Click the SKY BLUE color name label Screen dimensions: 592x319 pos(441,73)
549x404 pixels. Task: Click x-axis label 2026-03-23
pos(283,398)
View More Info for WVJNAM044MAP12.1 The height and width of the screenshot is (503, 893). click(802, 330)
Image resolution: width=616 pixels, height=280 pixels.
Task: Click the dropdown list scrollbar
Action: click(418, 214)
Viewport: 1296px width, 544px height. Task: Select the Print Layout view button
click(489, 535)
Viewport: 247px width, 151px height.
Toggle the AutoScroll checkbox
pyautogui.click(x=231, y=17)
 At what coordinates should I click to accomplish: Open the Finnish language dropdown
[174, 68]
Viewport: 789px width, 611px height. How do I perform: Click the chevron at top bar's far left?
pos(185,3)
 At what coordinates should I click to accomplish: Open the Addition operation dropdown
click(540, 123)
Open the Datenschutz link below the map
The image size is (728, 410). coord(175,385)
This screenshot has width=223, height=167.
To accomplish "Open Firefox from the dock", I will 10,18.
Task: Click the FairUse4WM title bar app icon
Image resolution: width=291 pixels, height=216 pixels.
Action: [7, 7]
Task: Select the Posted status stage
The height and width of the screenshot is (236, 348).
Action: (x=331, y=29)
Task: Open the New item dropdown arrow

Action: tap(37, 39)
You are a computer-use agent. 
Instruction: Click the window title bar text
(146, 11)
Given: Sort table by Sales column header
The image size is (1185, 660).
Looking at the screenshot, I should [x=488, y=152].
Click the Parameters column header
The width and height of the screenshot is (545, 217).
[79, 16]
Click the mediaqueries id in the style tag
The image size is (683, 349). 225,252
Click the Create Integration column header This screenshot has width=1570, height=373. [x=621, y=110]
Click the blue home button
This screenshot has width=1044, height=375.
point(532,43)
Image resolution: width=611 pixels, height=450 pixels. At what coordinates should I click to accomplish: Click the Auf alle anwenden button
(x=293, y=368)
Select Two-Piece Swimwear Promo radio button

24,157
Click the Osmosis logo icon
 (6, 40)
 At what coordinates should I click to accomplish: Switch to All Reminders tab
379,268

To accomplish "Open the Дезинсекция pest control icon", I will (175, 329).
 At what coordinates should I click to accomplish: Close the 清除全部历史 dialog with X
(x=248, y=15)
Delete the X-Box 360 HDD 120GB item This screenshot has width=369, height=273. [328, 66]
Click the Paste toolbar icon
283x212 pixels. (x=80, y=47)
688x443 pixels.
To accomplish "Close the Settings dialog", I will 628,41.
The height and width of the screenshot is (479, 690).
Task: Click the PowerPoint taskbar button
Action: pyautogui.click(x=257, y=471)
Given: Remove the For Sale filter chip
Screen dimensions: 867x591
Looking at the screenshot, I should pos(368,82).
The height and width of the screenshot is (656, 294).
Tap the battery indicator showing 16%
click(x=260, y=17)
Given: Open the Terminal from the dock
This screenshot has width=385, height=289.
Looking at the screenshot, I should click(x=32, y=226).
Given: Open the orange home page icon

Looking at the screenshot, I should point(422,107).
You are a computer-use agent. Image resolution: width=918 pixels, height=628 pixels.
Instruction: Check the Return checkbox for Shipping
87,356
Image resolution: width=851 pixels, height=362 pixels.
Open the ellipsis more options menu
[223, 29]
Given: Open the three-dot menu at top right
----
How many lines in the records contain the word "dock"? Answer with the number alone.

2